═════ Belge Bölümü ═════

UHT yöntemiyle elde edilen süt, özel düzeneklerde 135–150 ºC’de kısa
sürede (2-6 saniye), plakalı/borulu değişik sistemlerle süte endirekt buhar
yada nadir olarak buhar üzerine süt püskürtülmek suretiyle direkt ısıtılarak
elde edilen içme sütü olup, homojenize edilmiş, her türlü patojen mikroorganizmadan arındırılmış, genellikle oda sıcaklığında açılmadığı veya
ambalajı zarar görmediği koşullarda dört ay süresince bozulmaya karşı
dayanıklılık gösteren normal tat ve kıvamda ve besin değeri oldukça iyi korunmuş süttür. Ülkemizde, yaygın biçimde kullanılan süte uygulanmakta
olan yöntemlerden birisi olan UHT yönteminde genellikle 2-6 saniye süre
ile 135-145°C’lik ısı uygulanarak bakteri sayısında %100 oranında azalma
olduğu bilinmektedir (14,15,37).

═════

Yapmanız Gerekenler
**1)** UHT sütü metnine göre bu süt, oda sıcaklığında hangi koşullarda ve ne kadar süre bozulmaya karşı dayanıklılık gösterir?
**2)** UHT sütü metnini kaldığı yerden sürdürünüz.

═════ Verilen Bilgiler ═════

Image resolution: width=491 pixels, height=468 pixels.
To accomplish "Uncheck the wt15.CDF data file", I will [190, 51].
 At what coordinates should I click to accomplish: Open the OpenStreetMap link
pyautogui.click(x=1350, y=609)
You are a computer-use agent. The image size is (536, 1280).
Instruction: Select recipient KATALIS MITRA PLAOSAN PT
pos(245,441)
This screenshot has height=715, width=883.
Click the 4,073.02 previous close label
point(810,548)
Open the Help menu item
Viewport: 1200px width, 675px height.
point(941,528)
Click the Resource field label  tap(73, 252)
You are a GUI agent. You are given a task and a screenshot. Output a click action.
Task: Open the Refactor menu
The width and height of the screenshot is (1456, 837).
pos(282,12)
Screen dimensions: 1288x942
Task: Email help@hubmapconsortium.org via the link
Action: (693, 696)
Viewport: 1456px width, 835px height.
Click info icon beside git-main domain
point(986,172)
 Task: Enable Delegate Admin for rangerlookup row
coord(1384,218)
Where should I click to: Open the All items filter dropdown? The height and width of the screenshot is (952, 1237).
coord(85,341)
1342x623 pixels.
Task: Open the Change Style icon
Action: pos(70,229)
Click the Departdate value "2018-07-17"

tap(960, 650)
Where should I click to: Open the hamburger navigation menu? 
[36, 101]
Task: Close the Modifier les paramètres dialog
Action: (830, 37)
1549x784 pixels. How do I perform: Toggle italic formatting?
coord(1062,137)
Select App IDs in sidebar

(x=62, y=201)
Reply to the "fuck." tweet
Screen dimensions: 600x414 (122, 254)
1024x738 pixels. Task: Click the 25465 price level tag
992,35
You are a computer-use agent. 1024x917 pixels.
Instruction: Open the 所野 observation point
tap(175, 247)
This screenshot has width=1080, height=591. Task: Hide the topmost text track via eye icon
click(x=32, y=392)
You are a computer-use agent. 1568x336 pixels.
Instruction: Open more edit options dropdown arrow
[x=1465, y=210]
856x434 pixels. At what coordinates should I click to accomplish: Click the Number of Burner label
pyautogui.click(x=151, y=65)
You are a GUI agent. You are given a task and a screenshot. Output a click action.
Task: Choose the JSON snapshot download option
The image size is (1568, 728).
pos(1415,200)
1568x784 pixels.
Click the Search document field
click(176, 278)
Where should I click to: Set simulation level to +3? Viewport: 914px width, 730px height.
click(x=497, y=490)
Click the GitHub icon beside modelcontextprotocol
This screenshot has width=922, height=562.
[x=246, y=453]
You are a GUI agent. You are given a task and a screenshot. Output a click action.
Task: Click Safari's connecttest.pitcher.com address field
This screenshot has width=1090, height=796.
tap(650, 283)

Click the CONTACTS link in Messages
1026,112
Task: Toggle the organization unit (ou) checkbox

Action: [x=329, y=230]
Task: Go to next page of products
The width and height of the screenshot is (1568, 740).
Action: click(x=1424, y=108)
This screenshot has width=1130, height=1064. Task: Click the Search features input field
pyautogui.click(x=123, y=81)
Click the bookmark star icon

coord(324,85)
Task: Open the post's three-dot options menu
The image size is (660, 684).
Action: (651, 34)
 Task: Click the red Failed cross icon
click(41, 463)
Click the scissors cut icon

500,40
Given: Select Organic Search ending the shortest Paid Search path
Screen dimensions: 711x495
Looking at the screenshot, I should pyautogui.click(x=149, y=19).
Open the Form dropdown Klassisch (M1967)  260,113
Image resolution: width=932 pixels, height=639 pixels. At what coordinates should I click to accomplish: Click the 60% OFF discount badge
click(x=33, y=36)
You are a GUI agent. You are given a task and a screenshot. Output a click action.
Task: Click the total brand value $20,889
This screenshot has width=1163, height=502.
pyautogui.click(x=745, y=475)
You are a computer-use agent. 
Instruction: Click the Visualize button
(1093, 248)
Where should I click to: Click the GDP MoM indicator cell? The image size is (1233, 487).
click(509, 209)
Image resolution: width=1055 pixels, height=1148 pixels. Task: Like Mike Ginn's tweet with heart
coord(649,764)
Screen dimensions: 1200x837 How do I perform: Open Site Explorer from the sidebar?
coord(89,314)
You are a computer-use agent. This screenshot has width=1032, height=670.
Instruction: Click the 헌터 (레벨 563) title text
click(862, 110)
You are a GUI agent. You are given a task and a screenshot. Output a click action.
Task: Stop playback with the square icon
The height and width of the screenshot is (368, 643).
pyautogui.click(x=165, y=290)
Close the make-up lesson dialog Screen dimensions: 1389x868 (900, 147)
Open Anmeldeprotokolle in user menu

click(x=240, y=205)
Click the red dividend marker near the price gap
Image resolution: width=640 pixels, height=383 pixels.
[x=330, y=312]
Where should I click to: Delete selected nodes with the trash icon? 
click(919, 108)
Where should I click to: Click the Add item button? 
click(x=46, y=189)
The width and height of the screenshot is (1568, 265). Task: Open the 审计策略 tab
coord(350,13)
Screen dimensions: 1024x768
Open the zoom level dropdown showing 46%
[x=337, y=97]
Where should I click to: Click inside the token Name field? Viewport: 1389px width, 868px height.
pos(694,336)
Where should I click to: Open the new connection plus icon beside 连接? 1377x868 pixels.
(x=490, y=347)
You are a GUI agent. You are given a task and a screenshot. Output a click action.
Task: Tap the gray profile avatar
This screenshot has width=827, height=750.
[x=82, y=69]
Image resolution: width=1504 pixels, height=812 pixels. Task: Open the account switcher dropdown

═════

Yanıtlar
**1)** Açılmadığı veya ambalajı zarar görmediği koşullarda dört ay süresince bozulmaya karşı dayanıklılık gösterir.

**2)**
1.3.1.iii Geleneksel Yöntemle Kaynatılan Süt
Süte uygulanan bir diğer ısıl işlem ise genellikle evlerde, açıkta satılan
çiğ sütlere uygulanan kaynatmadır. Kaynatma ile sütün içerisinde bulunan
mikroorganizmaları ve toksinleri yok etmek için 15–20 dakika, içimlik süt
elde etmek amacıyla besin ögesini maksimum seviyede tutmak için 5-10
dakika kadar ateş üzerinde ısıl işlem yapılması gerekmektedir (20). Dolayı-
sıyla; sütün olması gereken mikrobiyolojik kaliteye uygun hale getirilmesi
ile besin değeri tam olarak süt eldesi için uygulanan ısıl işlem süreçleri
birbirlerinden farklı olarak yorumlanır.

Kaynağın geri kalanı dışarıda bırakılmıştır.